A starting matrix that won’t waste your tokens
| Task | Temperature | Top_p | Why |
|---|---|---|---|
| Structured extraction (JSON, SQL) | 0.0-0.2 | 1.0 | Sharpen distribution, leave nucleus open so rare-but-correct tokens stay reachable |
| Summarization with citations | 0.3 | 1.0 | Slight variation, no hallucinated tail tokens |
| Code generation | 1.0 | 0.6-0.8 | Per the 548-method study – top_p does the real work here |
| Marketing copy / brainstorm | 0.9-1.1 | 1.0 | Want surprise but not gibberish |
| Pure ideation, no quality bar | 1.2+ | 0.95 | Cap the tail or you’ll get nonsense words |
These are starting points, not gospel. Tune one variable, hold the other steady, and measure on at least 20 outputs per cell – single-shot evaluation is meaningless given the determinism issue above.
Honest limitations
Before you ship anything that depends on these settings:
- Streaming changes behavior.

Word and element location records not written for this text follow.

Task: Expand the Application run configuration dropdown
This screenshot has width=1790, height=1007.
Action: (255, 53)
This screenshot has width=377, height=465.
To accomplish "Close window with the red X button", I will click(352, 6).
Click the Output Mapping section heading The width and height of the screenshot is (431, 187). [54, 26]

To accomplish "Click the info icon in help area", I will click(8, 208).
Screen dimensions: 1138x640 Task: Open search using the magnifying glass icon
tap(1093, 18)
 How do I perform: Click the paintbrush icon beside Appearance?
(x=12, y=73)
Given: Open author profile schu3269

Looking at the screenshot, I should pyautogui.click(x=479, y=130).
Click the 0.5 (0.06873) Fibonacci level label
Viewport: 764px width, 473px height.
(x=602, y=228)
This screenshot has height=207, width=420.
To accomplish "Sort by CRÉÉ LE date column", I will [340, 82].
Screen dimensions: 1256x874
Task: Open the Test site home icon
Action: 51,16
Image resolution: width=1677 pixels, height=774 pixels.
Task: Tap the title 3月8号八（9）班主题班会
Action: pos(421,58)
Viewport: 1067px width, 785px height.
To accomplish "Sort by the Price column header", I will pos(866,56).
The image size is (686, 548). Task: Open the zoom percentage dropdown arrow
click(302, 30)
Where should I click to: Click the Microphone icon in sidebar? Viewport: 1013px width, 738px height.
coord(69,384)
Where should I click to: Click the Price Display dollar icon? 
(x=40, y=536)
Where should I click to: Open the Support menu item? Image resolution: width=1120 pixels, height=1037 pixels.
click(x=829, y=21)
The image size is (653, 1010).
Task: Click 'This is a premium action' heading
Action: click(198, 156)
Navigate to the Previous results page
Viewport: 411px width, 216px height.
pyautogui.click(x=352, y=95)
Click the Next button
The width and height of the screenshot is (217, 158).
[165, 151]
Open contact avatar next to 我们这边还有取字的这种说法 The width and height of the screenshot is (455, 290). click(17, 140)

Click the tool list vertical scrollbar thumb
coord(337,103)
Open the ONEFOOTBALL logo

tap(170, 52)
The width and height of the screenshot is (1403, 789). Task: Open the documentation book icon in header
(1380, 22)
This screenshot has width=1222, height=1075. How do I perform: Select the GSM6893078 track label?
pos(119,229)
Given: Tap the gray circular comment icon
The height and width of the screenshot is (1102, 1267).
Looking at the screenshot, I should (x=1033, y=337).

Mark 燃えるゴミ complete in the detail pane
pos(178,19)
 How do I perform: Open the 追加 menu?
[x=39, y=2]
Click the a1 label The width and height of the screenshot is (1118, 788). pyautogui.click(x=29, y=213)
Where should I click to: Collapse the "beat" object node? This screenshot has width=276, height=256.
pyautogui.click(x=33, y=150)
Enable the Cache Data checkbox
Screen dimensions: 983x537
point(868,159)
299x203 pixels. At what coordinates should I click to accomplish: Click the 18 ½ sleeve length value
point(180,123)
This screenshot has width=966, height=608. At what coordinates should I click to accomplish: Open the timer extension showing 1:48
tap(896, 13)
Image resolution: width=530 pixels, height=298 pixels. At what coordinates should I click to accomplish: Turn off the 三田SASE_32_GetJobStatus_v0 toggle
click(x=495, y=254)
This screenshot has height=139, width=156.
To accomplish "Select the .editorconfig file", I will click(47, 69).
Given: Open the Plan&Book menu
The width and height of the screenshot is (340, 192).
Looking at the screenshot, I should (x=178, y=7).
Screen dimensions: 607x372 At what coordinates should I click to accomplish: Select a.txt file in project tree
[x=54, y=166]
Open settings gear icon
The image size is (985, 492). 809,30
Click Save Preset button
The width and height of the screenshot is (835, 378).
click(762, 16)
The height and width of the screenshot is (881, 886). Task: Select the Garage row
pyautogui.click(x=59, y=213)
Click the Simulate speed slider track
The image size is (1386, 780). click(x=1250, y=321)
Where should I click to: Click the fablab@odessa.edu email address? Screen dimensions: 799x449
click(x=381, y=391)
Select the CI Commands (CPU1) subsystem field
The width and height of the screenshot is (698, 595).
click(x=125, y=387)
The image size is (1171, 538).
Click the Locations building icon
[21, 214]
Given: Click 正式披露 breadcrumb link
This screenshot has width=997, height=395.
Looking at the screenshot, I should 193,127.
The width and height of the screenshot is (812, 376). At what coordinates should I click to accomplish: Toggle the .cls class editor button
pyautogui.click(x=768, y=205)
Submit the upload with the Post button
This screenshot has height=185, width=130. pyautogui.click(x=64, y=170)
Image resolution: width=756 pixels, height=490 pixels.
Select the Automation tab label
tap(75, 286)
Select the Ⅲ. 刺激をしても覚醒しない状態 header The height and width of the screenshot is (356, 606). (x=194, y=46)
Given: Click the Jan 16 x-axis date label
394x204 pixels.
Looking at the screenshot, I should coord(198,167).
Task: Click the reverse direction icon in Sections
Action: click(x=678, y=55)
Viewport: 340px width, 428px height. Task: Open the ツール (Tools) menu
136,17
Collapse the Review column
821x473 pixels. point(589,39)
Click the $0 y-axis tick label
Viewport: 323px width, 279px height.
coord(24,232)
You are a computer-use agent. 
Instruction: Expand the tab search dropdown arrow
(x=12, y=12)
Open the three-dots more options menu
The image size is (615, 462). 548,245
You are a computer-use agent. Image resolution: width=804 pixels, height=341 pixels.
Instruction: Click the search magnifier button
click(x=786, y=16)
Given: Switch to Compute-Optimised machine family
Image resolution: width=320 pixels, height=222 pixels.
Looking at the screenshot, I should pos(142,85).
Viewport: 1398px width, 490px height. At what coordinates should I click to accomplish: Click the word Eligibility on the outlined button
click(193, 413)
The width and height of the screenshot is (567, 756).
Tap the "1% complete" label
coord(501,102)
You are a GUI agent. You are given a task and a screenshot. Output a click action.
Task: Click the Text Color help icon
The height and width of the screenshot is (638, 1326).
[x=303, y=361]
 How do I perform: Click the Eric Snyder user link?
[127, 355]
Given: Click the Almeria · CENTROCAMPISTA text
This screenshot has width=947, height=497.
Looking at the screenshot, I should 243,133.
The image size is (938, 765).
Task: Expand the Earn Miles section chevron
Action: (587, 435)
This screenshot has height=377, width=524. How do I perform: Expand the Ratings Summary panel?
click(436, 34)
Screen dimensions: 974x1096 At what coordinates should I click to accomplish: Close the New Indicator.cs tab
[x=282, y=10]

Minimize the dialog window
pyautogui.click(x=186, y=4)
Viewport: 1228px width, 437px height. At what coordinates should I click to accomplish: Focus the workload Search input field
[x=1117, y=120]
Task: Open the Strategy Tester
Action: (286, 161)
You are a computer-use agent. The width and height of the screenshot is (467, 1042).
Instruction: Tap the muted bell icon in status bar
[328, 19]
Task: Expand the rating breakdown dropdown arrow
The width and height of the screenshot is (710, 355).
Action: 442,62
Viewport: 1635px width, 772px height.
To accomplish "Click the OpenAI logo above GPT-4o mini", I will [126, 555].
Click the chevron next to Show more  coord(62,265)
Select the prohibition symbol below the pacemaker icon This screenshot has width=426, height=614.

Per community reports, when stream=True is set, temperature is applied per-token, which can produce different outputs than the non-streaming call with identical parameters. Test both modes if you switch between them in production.
- Temperature=2 is mostly a curiosity. At the top of the range (0-2, as of mid-2025 per the OpenAI API docs), outputs frequently break down – learnprompting.org documents examples like “Start a sponge-ball baseball home run contest near Becksmith Stein Man Beach.” The usable range is roughly 0-1.3 for most models.
- Top_p has counterintuitive behavior on peaked distributions. If the single most likely token already has a probability of 0.95, then top_p=0.9 effectively means only that token is selected. So top_p=0.9 doesn’t always mean “10% of choice” – sometimes it means none.
And one philosophical limitation worth sitting with: these parameters control sampling, not reasoning. A wrong answer at temperature 0.0 will be a wrong answer at temperature 1.5 – just phrased differently. If your output is bad in kind, no slider will save you. Fix the prompt first.
FAQ
Can I change temperature in the regular ChatGPT app?
No. The consumer chat.openai.com interface doesn’t expose temperature or top_p. You need the Playground or the API.
Should I set temperature=0 and top_p=0 together for the most deterministic output possible?
Setting both to extreme values doesn’t help and can actively confuse things. Pick one to tune and leave the other at its neutral default (temperature=1 if you’re using top_p, top_p=1 if you’re using temperature). Stacking both at zero also won’t give you true determinism – that’s a stack-level property of how the model is served, not something you control from the API. If reproducibility actually matters, log outputs and compare, don’t assume.
Why does temperature work on GPT-4o but throw an error on GPT-5?
GPT-5 and the o-series are reasoning models, and OpenAI locks their sampling parameters to fixed values so the chain-of-thought scaffolding behaves consistently. The fix is to detect the model server-side and strip the temperature parameter before the call when targeting a reasoning model. Don’t try to set it to 1.0 explicitly either – some endpoints reject the field’s presence entirely, not just non-default values.
Next step: open the Playground, pick one prompt you actually care about, and run it 10 times at temperature 0.2 and 10 times at temperature 0.8 with top_p locked at 1.0. Read all 20 outputs. The intuition you build from that single hour beats anything you can learn from reading more articles.